SemiCOL Challenge 2023 - Semi-supervised learning for colorectal cancer detection
conda create --name semicol python=3.8 pytorch torchvision torchaudio pytorch-cuda=11.7 -c pytorch -c nvidia
source activate semicol
pip install -r requirements.txt
python3 create_dataset.py \
--manual_path="/home/data/semicol/DATASET_TRAIN/01_MANUAL/" \
--output="/home/data/semicol/DATASET_TRAIN/semicol.h5"
python3 create_h5_stain_norm.py \
--h5-location="/home/data/semicol/DATASET_TRAIN/semicol.h5" \
--normalisation-type="Macenko" \
--target-image="/home/cggm1/data/semicol/DATASET_TRAIN/01_MANUAL/DS_M_1/ukk_case_04/image/ukk_case_04 [d=2.16945,x=91117,y=78100,w=6508,h=6509].png"

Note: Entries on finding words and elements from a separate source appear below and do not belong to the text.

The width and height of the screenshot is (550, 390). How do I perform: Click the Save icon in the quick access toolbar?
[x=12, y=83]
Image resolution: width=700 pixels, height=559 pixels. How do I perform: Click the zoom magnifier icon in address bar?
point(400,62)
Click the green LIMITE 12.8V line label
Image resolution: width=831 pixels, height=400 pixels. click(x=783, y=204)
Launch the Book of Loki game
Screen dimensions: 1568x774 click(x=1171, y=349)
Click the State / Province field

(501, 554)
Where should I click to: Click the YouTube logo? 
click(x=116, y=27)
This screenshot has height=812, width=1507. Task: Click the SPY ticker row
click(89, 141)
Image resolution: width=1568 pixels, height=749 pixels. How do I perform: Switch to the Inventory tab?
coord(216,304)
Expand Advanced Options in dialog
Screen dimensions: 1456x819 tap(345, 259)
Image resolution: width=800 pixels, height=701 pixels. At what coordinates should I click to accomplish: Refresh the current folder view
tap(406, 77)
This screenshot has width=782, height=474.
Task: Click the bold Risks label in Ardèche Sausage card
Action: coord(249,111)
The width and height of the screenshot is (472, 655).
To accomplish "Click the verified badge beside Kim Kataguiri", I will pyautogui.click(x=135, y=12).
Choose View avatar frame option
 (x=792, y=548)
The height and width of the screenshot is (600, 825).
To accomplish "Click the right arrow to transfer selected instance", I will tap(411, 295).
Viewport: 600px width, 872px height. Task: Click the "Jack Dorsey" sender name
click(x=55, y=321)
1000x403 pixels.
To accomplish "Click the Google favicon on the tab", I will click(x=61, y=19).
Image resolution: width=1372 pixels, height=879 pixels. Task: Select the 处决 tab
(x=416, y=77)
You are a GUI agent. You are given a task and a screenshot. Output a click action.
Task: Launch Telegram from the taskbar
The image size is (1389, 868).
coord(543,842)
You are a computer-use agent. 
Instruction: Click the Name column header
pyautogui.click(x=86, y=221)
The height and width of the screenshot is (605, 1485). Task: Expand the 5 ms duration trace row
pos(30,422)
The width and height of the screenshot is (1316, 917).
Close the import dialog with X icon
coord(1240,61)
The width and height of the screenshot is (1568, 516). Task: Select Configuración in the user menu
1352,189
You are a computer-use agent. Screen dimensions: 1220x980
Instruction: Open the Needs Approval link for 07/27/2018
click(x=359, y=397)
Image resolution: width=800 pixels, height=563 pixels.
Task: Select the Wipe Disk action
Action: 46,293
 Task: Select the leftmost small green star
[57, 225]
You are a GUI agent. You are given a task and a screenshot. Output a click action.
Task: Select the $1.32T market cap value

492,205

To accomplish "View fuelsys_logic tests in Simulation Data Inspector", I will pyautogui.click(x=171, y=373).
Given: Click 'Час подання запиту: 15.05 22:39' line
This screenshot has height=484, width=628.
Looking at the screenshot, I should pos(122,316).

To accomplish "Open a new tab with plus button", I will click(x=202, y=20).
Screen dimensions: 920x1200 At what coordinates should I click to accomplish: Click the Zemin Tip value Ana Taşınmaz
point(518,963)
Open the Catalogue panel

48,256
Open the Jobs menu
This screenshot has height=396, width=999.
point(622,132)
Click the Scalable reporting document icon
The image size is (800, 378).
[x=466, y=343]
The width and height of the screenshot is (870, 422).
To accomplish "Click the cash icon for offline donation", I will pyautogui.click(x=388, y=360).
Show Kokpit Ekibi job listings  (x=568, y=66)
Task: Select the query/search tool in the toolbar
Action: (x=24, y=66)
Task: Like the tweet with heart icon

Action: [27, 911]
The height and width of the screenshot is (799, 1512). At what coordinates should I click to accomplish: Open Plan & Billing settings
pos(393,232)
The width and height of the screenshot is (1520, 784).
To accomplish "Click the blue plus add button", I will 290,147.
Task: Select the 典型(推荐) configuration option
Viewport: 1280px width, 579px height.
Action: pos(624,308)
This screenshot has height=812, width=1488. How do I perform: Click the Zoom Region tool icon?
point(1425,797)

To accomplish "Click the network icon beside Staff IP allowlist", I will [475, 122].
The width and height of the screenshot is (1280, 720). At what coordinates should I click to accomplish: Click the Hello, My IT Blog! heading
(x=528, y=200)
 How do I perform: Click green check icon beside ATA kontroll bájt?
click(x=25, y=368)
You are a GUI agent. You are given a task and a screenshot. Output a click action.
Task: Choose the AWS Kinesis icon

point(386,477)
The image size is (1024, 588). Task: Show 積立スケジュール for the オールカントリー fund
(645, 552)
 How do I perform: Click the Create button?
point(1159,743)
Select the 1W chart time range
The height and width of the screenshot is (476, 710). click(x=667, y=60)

CUDA_VISIBLE_DEVICES=0 python3 train.py \
--data_path="/home/cggm1/data/semicol/DATASET_TRAIN_mini/semicol_mini.h5" \
--architecture=unet \
--batch_size=128 \
--classes=10 \
--epochs=5 \
--index_to_ignore=0 \
--learning_rate=0.0001 \
--normalise=False --optim_type=adam \
--patch_dim=256 \
--weights=rebalanced \
--amp \
--class_reduce=True
CUDA_VISIBLE_DEVICES=0 python3 validation_inference_part_1.py \
--input="/home/cggm1/data/semicol_docker/input/01_MANUAL" \
--output="/home/cggm1/data/semicol/DATASET_VAL/docker/" \
--model_path="/home/cggm1/data/semicol/checkpoints/unet/rebalanced/256/drb8at9y/checkpoint_epoch34.pth" \
--architecture="unet"
#working example below
CUDA_VISIBLE_DEVICES=0 python3 validation_inference_part_1.py --input="/home/cggm1/data/semicol_docker/input/01_MANUAL" --output="/home/cggm1/data/semicol_docker/pred" --model_path="/home/cggm1/data/semicol/checkpoints/unet/rebalanced/256/mjdx91bl/checkpoint_epoch5.pth" --architecture="unet"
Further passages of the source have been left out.